Ábrele los ojos por última vez
Y huélelo y tócalo por última vez.
Con la terrible mano tuya recórrelo
Y huélelo como siguiendo el rastro de su muerte
Y entreábrele los ojos por si pudieras
Mirar adonde ahora se encuentra.
Ya los gavilanes han dejado su garra en la cumbre
Y en el aire dejaron pedazos de sus alas,
Con una sombra triste y dura se perdieron
Como amenazando la noche con sus picos rojos.
Las potentes mandíbulas del jaguar se han abandonado
A la noche se han abandonado como corderos
O como mansos puercos pintados de arroyos;
Vélos abrirse paso en el fondo del bosque
Junto a los ríos que buscan su lecho subterráneo.
Y de esos mirtos y de esas rosas blancas
Toma el perfume entre las manos y échalo lejos,
Lejos, donde haya un hacha y un árbol derribado.
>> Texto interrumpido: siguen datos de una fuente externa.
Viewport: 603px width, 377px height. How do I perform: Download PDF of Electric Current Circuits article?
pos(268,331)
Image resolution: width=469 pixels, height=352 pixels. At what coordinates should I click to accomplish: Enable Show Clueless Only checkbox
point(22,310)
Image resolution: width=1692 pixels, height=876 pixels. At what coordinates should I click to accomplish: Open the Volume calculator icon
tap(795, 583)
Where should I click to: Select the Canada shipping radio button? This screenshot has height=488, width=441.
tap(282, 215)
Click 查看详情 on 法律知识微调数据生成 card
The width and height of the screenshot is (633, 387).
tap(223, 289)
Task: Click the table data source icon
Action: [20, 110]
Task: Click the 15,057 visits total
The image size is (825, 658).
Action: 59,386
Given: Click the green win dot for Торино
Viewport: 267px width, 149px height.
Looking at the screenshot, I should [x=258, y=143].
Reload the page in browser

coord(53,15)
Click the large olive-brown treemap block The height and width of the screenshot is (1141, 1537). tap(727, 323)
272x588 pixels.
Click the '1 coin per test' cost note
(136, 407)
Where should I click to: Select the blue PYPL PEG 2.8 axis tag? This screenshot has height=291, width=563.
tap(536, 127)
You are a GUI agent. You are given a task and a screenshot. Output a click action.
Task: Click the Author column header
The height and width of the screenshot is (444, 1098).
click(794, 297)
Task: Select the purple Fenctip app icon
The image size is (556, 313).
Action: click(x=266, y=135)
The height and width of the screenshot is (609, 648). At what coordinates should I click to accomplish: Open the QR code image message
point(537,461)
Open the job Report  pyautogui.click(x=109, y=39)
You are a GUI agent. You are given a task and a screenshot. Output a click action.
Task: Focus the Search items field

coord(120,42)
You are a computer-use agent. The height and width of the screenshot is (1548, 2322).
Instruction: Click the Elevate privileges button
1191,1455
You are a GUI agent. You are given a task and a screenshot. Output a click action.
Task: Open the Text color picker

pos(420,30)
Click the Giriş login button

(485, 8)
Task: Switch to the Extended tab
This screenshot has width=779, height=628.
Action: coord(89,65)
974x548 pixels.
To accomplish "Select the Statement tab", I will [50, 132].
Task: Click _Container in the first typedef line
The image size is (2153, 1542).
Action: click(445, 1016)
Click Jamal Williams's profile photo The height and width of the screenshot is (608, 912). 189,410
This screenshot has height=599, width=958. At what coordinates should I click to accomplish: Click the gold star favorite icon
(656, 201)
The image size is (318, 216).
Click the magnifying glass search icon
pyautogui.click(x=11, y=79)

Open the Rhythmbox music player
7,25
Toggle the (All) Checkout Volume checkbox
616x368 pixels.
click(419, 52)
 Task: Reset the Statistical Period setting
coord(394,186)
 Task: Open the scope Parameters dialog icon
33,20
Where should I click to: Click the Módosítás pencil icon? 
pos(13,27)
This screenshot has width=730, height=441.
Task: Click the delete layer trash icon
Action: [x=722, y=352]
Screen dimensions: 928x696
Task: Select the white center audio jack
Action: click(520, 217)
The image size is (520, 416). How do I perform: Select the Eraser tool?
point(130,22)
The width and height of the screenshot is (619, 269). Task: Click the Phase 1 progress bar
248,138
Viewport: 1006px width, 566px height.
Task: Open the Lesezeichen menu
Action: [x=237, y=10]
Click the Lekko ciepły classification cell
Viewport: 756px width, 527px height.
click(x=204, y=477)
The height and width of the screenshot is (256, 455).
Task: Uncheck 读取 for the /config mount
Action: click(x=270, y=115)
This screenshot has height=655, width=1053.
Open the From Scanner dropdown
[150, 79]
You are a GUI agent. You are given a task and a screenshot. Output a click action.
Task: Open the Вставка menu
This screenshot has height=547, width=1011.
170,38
Ya entró la terrible oscuridad
Y con sus inexorables potencias cubre las bahías
Y hunde las aldeas en su vientre peludo.
Toma ahora el jarro de dulce leche
Y tíralo al viento para que al regarse
Salpique de estrellas la tiniebla.
Pero aquel cuerpo que como una piedra descansa
Húndelo en la tierra y cúbrelo
Y profundízalo hasta hacerlo de fuego
Y que el vapor se hunda con sus exánimes miembros
Y que su fuerza descoyuntada desaparezca
Como en el mes de mayo desaparecen algunas aves
Que se van, errantes, y nadie las distinguirá jamás.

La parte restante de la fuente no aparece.